Пели, танцевали. Жуковский, почитая себя неуклюжим, пытался отсидеться, но Машенька Вельяминова не отступила.
– Васенька, – говорила она, едва раскрывая розовые губы. – Васенька! Я тебя любила все мое детство. Ты завтра же, завтра приедешь к нам.
– Господа! Не пора ли погадать о новом веке? – предложил Сережа Соковнин.
– Стоит ли гадать в сим доме? – возразил Мерзляков. – Предки Саковниных – заступники России у Престола Всевышнего.

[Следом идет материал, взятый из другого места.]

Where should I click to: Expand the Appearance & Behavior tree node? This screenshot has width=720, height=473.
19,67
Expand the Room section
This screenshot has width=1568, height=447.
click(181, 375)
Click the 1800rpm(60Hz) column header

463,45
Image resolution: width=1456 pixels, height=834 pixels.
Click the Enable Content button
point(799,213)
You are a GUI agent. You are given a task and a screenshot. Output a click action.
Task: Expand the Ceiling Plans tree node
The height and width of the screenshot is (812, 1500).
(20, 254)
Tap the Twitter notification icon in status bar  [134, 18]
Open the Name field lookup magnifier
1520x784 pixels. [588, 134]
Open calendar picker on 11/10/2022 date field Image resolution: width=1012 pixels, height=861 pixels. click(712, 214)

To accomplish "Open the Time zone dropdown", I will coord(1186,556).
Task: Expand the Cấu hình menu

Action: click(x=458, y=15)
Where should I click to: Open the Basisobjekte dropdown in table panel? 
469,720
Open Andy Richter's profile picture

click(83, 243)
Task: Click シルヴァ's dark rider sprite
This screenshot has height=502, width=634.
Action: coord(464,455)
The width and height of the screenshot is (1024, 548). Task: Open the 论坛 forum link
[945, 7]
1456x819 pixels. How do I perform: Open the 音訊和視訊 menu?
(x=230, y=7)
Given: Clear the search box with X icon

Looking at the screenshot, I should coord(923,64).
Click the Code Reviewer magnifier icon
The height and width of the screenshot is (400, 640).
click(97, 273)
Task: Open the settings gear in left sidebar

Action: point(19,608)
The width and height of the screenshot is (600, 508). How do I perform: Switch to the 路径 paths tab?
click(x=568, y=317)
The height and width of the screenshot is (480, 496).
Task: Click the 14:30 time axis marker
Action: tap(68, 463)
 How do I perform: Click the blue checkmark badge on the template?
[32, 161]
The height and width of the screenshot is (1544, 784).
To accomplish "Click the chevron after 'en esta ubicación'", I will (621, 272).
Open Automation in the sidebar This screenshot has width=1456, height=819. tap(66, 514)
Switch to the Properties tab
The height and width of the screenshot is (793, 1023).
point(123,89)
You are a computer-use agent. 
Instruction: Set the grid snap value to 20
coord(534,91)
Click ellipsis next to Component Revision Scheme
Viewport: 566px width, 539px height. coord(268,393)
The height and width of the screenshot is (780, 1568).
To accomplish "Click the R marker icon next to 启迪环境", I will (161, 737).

От мучениц – боярыни Федосья Морозовой да от сестрицы ее княгини Евдокии Урусовой – урожденных Соковниных – наша Церковь отгородилась. Раскольницы! Но праведное стояние за веру отцов до конца – царь Алексей Михайлович сестриц голодом уморил – подвиг. Се подвиг русского духа.
– А откуда они в России, рабы-то, взялись? – вскипел Андрей. – Все оттуда же, господа! Народ наш, может, и русский, но другой, другой… Истинные русские люди – сожгли себя, не принимая царских указов, как им Бога молить о спасении.
Примолкли. Жуковский показал на пирог в середине стола.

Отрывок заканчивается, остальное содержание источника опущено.